Would you output the entries below only from the line containing "Filter styles by" through the line containing "498x733 pixels.", exactly as they stand and with both ends included?

Extracted information:
* * *
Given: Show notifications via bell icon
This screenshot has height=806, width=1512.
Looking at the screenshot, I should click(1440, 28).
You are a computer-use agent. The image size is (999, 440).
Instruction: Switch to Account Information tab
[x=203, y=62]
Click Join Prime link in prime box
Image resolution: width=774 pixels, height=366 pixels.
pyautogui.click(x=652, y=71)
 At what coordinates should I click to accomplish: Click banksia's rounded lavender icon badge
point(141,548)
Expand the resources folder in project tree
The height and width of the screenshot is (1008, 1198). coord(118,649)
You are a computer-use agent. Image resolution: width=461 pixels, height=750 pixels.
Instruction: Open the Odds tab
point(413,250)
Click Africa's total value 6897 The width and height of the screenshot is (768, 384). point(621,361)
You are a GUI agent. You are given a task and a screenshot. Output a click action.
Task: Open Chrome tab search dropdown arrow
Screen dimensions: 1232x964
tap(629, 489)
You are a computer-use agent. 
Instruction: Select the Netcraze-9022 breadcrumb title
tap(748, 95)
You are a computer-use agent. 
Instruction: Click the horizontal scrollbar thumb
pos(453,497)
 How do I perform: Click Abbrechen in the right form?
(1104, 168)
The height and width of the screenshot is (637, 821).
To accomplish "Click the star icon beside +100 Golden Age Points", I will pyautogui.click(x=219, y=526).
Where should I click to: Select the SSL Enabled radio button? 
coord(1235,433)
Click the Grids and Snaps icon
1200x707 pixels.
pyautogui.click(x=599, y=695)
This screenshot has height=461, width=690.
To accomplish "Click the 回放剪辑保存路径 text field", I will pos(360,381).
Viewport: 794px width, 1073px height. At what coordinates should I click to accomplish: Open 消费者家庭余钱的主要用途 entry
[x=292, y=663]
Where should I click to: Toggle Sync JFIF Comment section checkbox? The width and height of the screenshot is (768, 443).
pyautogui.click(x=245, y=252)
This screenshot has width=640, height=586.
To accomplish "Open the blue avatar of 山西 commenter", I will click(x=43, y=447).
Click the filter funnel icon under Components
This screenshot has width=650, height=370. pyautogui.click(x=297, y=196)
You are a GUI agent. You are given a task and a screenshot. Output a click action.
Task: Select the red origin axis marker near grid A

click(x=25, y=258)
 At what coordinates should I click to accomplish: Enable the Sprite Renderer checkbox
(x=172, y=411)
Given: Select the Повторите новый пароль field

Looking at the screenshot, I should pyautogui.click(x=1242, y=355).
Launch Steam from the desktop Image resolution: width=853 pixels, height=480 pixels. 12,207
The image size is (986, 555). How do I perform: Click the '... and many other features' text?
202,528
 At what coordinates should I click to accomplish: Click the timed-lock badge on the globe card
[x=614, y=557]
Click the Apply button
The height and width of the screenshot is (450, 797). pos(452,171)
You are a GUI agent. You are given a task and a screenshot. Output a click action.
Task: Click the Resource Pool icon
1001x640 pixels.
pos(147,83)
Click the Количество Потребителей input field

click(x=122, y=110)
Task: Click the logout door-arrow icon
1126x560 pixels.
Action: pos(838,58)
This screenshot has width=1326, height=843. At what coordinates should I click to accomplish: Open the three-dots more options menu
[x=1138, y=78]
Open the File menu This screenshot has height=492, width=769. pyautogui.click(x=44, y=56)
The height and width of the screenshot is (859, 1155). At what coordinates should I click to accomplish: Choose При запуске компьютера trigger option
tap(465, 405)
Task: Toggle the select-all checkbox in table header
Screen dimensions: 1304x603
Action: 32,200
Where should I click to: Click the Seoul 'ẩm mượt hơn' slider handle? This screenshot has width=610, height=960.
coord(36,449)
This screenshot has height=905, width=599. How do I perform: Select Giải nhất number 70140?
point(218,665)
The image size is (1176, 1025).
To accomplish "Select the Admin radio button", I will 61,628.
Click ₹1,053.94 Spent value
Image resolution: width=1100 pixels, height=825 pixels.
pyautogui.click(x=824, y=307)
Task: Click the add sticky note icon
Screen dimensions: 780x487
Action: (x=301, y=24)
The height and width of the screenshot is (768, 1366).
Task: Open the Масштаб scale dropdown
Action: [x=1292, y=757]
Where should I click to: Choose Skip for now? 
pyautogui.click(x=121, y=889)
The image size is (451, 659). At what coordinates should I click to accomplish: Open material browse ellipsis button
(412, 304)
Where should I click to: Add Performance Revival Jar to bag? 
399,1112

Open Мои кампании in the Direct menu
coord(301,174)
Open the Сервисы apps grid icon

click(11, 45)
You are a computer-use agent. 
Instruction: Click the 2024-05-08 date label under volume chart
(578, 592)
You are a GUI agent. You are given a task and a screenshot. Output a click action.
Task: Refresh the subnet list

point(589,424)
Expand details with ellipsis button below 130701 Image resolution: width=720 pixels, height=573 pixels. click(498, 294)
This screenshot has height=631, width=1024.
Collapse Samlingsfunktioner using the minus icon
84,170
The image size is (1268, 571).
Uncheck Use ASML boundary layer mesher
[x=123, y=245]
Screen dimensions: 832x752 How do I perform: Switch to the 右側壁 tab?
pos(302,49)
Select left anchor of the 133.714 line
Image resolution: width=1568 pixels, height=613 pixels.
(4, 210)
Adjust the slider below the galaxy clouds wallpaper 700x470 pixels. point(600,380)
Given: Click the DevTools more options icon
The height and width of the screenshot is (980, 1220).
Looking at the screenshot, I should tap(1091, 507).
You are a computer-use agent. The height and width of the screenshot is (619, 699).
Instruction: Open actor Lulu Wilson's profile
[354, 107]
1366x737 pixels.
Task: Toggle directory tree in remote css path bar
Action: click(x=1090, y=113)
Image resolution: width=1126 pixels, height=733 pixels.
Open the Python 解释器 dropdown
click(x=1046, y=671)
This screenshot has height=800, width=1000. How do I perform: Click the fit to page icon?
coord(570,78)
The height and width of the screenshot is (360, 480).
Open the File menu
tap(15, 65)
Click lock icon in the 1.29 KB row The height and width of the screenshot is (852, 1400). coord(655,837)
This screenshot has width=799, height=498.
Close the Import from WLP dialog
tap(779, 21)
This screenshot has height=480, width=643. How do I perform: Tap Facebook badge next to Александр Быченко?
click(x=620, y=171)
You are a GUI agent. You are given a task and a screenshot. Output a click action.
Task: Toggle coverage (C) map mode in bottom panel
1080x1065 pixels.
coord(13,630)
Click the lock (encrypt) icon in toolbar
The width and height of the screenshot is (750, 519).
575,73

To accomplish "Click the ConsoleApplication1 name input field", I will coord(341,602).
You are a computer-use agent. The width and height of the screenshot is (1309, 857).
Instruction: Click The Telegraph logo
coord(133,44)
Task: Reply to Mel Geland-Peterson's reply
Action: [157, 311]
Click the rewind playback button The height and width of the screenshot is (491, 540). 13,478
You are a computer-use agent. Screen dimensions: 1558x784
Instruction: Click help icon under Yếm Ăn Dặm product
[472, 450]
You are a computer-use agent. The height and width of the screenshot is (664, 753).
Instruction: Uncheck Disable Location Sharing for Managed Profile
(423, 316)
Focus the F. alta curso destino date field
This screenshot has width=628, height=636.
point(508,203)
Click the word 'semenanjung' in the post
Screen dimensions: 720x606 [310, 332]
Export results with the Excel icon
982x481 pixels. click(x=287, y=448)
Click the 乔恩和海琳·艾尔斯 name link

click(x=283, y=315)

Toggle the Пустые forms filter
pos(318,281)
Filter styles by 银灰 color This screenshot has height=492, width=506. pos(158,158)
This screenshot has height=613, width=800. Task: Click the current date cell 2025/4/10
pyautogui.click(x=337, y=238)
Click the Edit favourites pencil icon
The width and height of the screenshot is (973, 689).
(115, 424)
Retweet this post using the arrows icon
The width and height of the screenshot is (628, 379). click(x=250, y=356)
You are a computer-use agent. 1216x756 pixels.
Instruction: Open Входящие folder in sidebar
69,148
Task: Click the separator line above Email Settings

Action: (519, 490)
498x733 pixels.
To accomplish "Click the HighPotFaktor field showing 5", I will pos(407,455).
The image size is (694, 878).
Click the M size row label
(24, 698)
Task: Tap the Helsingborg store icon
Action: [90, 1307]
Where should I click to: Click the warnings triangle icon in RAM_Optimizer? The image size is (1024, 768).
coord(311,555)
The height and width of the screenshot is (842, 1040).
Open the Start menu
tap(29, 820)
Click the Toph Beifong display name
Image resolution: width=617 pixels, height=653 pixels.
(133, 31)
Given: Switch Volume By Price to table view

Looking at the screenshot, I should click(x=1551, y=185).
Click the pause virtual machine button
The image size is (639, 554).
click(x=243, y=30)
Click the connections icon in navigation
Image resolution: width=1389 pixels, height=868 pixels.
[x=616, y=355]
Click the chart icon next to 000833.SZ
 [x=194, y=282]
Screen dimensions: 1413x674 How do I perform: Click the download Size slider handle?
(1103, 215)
* * *
Response to the task:
Filter styles by 银灰 color This screenshot has height=492, width=506. pos(158,158)
This screenshot has height=613, width=800. Task: Click the current date cell 2025/4/10
pyautogui.click(x=337, y=238)
Click the Edit favourites pencil icon
The width and height of the screenshot is (973, 689).
(115, 424)
Retweet this post using the arrows icon
The width and height of the screenshot is (628, 379). click(x=250, y=356)
You are a computer-use agent. 1216x756 pixels.
Instruction: Open Входящие folder in sidebar
69,148
Task: Click the separator line above Email Settings

Action: (519, 490)
498x733 pixels.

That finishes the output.